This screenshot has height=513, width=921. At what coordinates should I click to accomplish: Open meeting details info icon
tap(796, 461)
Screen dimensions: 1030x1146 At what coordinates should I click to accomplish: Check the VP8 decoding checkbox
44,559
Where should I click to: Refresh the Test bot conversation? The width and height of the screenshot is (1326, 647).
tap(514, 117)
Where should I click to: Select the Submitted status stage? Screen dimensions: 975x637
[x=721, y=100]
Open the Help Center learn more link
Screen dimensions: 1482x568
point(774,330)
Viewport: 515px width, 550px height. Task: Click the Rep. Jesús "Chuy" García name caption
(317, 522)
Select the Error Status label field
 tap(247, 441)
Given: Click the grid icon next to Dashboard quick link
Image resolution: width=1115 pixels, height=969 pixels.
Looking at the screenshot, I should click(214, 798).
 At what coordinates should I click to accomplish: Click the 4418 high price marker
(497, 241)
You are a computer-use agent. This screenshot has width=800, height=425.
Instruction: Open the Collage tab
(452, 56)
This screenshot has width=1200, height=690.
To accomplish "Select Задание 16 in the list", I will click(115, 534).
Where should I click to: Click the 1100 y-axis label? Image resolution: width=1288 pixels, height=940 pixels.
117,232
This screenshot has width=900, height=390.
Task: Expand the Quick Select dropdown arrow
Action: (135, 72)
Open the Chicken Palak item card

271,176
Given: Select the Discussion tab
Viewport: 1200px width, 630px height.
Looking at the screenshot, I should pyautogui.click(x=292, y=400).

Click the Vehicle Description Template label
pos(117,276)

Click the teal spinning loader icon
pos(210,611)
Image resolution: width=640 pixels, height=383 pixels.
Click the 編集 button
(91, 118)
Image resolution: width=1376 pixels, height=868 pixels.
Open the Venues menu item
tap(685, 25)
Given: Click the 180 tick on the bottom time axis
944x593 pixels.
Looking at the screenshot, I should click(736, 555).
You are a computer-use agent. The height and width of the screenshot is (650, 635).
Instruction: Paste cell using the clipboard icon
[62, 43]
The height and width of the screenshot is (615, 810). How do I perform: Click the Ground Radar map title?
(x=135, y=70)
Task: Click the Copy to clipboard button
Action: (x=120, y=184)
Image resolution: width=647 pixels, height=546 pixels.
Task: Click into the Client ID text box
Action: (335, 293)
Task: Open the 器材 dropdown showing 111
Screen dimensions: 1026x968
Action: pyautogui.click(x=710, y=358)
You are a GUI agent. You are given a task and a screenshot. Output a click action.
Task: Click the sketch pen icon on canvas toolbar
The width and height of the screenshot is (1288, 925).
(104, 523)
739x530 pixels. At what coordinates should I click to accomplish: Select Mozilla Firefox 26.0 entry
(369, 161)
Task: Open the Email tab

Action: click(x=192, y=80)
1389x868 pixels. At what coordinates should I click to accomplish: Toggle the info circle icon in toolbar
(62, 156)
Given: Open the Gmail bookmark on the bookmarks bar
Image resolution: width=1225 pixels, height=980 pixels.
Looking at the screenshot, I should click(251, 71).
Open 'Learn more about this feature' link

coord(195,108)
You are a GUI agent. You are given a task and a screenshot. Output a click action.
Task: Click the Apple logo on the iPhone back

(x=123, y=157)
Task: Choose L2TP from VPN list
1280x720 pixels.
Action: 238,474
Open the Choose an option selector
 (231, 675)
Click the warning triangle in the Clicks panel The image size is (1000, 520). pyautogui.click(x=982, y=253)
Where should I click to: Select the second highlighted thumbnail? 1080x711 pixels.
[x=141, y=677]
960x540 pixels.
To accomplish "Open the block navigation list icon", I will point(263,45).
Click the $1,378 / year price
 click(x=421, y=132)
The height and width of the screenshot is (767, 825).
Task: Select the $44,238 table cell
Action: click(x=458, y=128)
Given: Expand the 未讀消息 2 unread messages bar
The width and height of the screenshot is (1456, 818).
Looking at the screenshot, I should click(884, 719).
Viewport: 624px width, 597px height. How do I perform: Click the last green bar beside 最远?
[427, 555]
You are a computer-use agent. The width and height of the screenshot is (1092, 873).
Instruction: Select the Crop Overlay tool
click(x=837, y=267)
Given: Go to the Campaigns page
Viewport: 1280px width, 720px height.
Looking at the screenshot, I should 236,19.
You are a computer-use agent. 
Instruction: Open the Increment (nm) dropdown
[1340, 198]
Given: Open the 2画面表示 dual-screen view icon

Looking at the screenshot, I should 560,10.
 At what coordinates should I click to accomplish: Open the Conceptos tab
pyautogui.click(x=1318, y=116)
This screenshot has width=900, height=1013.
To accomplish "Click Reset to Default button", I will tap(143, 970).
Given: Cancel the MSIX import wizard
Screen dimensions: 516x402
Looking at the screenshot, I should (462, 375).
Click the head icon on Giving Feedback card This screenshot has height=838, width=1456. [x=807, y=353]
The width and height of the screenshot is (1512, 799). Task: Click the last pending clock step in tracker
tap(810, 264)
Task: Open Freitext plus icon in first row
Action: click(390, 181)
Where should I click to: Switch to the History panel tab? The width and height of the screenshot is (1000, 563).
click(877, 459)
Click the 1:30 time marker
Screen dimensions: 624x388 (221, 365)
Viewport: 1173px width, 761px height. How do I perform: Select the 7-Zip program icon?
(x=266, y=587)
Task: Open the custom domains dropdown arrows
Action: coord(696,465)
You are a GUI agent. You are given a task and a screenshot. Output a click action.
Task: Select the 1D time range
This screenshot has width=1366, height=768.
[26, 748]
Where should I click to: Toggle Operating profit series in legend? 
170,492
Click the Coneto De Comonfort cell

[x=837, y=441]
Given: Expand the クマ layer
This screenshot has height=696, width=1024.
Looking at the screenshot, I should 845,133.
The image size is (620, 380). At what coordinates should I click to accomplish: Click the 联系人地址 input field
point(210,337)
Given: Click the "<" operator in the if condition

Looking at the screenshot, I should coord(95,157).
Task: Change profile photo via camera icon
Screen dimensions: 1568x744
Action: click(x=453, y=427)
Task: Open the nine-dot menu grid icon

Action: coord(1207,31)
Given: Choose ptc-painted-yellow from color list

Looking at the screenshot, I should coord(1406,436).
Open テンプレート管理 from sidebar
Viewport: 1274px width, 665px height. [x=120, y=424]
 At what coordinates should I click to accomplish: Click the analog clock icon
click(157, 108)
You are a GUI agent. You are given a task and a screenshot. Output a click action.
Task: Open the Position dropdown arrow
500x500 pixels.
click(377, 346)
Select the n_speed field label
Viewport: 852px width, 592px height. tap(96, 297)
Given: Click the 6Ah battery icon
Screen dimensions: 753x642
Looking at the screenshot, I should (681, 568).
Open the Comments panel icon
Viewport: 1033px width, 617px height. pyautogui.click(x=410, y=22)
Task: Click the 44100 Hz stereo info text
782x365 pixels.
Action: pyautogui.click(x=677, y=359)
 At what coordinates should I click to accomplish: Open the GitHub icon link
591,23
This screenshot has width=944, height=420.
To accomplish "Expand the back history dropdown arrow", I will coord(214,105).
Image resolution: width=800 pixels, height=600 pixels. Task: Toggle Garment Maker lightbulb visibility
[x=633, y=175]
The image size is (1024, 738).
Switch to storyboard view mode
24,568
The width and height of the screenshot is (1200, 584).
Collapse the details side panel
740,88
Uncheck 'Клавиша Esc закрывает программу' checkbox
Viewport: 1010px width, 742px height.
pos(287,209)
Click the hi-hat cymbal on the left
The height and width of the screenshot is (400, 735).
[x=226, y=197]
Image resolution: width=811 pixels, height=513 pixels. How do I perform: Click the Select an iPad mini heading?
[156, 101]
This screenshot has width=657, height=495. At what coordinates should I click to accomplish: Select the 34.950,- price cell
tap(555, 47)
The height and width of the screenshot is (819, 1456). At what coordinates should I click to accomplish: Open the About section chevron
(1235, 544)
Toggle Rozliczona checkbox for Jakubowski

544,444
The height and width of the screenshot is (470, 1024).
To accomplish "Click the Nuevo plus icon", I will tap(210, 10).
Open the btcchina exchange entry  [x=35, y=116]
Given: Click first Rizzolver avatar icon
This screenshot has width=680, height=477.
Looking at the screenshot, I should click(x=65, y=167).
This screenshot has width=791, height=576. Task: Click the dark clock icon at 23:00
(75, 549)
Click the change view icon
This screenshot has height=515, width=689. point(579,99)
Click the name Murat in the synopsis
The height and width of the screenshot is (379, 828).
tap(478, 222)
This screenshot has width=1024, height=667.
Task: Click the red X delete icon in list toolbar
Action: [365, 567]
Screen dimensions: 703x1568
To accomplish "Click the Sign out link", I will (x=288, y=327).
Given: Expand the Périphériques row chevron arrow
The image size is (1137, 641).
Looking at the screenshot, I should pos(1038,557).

- - - - - - -

● BRIEF
All lines of the entries above where "will" turns up should be reported.

● ANSWER SPACE
To accomplish "Select Задание 16 in the list", I will click(115, 534).
To accomplish "Open the block navigation list icon", I will point(263,45).
To accomplish "Click Reset to Default button", I will tap(143, 970).
To accomplish "Expand the back history dropdown arrow", I will coord(214,105).
To accomplish "Click the Nuevo plus icon", I will tap(210, 10).
To accomplish "Click the Sign out link", I will (x=288, y=327).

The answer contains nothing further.